Swansea scientist discovers natural solution for bluetongue disease

A researcher at Swansea University has discovered that a strain of fungus could be used to control the insect-borne bluetongue virus (BTV) common in livestock, potentially preventing thousands of losses to farmers each year

HEALTHY ADULT MIDGES 

 

Dr Minshad Ali Ansari who works in one of the leading insect mycopathology (insect pest control) teams in the UK - based at Swansea University's College of Science - has conducted a study that shows for the first time that the strain of fungus known as Metarhizium anisopliae V275 can effectively kill adult Culicoides (biting midges) in the family of insects that carry BTV.

Dr Ansari explained: "Although insecticides have proved effective in killing Culicoides species, they have been harmful to a range of beneficial insects".

"As a result, the range of available insecticides has diminished as the chemical-based products are withdrawn from the market - because of the perceived risk to humans and the environment - and farmers face a growing challenge to control the population of biting midges."

BTV is an arbovirus, a group of viruses transmitted by arthropod vectors, invertebrates that carry and transmit an infectious agent, in this case the Culicoides biting midge.

The control of bluetongue (BT) disease, which mainly affects sheep and cattle, is of growing importance in Europe due to the influence of climate change.

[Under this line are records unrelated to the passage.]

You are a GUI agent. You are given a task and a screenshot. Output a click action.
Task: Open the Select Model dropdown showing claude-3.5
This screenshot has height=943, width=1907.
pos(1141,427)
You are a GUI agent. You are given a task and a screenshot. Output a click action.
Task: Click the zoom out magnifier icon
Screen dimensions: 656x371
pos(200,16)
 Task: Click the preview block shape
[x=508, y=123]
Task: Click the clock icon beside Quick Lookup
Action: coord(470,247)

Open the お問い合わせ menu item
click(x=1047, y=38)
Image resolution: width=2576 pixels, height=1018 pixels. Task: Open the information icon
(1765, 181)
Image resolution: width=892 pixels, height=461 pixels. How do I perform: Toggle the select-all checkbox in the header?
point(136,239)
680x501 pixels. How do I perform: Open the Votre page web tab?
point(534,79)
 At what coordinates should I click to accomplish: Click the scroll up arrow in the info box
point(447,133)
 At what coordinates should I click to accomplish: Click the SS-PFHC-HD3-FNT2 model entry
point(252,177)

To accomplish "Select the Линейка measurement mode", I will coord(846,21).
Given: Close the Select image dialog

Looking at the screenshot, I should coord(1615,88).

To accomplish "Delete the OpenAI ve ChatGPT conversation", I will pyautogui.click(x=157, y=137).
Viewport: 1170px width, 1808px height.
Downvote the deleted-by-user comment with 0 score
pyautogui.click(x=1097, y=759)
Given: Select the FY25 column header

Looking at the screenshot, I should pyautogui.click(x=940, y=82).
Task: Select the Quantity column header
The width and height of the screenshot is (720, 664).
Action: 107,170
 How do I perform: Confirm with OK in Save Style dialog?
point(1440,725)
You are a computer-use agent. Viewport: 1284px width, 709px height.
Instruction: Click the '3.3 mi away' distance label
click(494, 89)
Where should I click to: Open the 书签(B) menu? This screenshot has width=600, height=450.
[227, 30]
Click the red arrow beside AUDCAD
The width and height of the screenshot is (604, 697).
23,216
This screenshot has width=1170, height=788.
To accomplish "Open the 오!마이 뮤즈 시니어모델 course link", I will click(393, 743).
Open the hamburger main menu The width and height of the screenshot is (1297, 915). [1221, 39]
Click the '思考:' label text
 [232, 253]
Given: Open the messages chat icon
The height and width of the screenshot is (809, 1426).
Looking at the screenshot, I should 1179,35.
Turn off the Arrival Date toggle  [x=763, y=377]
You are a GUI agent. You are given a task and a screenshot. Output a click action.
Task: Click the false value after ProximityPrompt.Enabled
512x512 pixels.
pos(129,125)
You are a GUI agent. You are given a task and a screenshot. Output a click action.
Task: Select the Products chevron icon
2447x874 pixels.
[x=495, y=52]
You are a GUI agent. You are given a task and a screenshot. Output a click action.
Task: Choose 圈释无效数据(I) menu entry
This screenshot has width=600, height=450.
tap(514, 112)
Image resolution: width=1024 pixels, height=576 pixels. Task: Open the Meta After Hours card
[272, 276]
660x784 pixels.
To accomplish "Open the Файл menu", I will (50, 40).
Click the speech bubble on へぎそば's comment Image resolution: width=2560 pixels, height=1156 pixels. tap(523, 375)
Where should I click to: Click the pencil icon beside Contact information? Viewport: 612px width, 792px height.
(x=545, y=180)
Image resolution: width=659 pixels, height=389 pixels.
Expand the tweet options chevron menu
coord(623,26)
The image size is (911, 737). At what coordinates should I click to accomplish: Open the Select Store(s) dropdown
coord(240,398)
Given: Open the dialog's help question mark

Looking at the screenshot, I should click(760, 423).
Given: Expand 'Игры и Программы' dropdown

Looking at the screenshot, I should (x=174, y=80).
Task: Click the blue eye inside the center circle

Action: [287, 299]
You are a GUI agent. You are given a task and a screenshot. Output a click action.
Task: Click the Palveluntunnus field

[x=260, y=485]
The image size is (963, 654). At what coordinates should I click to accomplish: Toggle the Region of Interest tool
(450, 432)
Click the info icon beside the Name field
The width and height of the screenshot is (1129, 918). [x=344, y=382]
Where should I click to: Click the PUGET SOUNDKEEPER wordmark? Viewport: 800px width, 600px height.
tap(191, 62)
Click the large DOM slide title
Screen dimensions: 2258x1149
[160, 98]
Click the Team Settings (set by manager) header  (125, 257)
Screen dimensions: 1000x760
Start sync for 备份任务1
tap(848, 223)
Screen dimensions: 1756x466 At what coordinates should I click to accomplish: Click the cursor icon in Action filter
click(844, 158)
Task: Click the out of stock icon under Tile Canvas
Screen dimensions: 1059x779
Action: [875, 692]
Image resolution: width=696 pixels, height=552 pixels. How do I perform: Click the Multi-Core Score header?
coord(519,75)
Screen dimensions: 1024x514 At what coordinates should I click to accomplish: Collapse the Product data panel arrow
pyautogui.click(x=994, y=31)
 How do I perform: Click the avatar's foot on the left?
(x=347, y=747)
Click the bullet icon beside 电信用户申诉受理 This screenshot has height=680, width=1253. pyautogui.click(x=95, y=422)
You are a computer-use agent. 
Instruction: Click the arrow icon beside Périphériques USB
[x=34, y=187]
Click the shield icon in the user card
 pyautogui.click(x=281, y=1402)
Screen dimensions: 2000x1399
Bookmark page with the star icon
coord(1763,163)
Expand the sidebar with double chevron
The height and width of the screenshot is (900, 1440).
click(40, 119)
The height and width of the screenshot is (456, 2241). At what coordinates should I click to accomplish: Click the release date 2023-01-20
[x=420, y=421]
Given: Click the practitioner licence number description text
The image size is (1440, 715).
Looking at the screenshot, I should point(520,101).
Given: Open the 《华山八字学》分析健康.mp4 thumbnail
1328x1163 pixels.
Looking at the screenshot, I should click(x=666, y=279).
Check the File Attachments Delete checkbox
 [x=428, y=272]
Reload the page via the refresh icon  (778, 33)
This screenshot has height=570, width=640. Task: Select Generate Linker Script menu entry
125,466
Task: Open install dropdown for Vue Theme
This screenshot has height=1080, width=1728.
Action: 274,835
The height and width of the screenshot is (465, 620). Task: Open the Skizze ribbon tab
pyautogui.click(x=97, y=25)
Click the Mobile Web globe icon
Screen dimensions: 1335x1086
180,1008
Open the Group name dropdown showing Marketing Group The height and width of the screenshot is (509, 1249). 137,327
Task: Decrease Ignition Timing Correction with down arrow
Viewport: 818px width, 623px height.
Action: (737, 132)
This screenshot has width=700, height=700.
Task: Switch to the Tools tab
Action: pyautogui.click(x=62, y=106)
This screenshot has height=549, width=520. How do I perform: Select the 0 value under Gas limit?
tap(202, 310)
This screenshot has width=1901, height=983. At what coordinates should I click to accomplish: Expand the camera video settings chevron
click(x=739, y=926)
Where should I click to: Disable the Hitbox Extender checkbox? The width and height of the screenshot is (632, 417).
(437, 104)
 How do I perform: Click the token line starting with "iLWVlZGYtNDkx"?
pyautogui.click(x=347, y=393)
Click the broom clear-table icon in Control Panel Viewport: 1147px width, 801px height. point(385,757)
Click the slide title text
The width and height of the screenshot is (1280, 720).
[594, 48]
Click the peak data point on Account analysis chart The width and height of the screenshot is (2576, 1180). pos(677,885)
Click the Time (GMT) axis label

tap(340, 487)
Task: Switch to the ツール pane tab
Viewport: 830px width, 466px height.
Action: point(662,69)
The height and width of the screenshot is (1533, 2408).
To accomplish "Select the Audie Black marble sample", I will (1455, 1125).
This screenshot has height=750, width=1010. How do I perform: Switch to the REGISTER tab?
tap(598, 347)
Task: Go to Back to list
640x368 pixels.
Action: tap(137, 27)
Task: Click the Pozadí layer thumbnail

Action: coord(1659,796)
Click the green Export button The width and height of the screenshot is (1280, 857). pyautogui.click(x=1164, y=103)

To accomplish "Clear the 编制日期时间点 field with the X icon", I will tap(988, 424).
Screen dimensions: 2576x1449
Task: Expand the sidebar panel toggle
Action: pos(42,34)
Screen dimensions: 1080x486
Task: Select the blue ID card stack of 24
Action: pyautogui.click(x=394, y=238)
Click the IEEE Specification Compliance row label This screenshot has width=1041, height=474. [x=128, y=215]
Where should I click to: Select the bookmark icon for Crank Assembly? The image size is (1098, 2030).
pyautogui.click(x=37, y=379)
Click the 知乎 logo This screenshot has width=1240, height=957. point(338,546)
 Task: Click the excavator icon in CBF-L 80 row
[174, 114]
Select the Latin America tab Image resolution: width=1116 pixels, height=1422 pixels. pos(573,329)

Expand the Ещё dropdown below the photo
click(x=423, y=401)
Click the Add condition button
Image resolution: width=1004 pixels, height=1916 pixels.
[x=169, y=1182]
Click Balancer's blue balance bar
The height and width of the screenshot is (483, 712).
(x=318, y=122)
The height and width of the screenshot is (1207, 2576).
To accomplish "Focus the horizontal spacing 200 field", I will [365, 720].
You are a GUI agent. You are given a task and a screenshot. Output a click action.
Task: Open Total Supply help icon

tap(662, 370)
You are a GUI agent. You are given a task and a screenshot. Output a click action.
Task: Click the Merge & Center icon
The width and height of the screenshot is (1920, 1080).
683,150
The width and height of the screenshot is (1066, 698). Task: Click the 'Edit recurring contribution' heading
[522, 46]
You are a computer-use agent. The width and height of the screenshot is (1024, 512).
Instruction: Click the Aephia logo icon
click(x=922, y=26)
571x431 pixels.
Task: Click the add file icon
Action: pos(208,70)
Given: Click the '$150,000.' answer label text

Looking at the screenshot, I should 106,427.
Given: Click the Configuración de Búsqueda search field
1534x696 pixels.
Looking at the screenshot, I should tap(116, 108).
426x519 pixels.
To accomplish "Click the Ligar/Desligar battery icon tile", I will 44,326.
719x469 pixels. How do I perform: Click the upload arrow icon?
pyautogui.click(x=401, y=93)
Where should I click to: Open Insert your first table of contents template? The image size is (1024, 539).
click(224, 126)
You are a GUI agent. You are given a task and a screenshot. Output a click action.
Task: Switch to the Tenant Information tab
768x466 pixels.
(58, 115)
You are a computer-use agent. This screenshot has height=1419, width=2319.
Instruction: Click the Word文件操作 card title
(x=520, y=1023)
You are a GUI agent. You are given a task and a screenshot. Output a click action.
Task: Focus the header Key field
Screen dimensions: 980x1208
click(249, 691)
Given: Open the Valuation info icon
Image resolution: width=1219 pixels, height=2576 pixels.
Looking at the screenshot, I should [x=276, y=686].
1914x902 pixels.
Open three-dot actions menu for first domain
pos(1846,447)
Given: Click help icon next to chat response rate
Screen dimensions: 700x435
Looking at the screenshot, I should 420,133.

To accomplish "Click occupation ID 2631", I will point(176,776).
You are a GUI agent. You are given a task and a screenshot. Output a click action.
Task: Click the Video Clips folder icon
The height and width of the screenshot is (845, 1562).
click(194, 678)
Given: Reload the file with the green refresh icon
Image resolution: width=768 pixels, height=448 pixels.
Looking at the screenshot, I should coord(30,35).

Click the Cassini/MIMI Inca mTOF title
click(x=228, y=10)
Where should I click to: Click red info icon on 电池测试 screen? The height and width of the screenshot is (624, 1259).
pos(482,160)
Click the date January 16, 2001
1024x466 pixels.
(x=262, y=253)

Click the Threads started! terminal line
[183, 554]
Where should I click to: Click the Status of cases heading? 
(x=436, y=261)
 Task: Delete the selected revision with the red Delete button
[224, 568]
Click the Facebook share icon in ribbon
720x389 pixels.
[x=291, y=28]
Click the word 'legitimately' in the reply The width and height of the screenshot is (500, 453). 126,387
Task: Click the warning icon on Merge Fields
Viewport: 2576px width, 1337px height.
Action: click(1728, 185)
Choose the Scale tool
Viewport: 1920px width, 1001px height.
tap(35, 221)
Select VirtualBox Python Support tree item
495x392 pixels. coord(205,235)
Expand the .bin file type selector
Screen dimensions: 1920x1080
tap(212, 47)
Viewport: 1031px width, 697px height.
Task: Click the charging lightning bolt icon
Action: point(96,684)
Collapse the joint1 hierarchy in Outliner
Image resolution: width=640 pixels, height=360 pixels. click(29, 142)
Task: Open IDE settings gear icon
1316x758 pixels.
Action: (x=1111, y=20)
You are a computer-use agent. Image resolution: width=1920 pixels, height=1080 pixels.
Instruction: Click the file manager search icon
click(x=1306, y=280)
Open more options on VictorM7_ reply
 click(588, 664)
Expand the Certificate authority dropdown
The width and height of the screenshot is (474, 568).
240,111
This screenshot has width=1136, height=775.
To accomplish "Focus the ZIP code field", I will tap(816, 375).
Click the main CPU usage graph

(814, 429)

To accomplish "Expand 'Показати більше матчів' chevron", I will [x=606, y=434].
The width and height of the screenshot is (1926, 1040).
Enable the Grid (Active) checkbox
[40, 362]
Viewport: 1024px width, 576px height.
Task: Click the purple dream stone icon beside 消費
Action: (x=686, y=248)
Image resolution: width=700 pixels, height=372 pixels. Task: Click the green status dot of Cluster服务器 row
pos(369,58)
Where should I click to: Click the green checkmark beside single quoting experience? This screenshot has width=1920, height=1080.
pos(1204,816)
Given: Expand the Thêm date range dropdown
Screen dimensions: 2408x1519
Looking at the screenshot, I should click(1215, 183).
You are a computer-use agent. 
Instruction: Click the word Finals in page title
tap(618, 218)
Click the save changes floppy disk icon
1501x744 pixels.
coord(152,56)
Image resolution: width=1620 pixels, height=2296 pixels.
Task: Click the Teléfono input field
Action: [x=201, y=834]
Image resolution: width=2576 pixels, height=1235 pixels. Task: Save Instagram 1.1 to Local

Before 1998, there had only been a few small outbreaks, but increasing temperatures mean the virus is starting to survive further north over the winter.

As a result, BT outbreaks have had a major economic impact in European countries in recent years, through livestock losses and restrictions imposed on cattle movements.

This new study made possible with 400K€ (Euro), of funding from INTERREG 4A is the first to demonstrate the efficacy of fungus against the adult midges responsible for transmitting BTV.  The study is particularly timely as new EU directives are encouraging member states to develop integrated pest management programmes which use benign plant protection products.

Dr Ansari conducted trials using adult male and female midges and found the fungal susceptibility test identified the fungus Metarhizium anisopliae V275 as highly virulent in both the laboratory and under greenhouse trials - killing the insects within 24 hours.

The tests also revealed that increasing the dose of fungus decreased the number of midges that survived.  Encouragingly, the efficiency of the fungus was shown to increase when applied to certain substrates such as manure - as opposed to tissue paper - suggesting success in future field tests.

ADULT MIDGE INFECTED WITH METARHIZIUM ANISOPLIAE V275 

Although the fungi tested in the study appears to present little risk to people or the environment, widespread use of the fungi will be dependent on rigorous field trials to establish the best formulations and methods of delivery, and to evaluate potential risks.

While earlier research, undertaken by the research team, found that use of the control agent Metarhizium anisopliae is effective when applied to the larval stages of insects yet remained safe for fish, birds and mammals, field experiments of the newly developed strain of fungi (Metarhizium anisopliae V275) will need to thoroughly investigate potential effects on non-target species.

Professor Tariq Butt, who leads the insect mycopathology at Swansea University's College of Science concluded: "The development of Metarhizium anisopliae V275 - as a control agent for Culicoides biting midges - is a significant step forward for the research team.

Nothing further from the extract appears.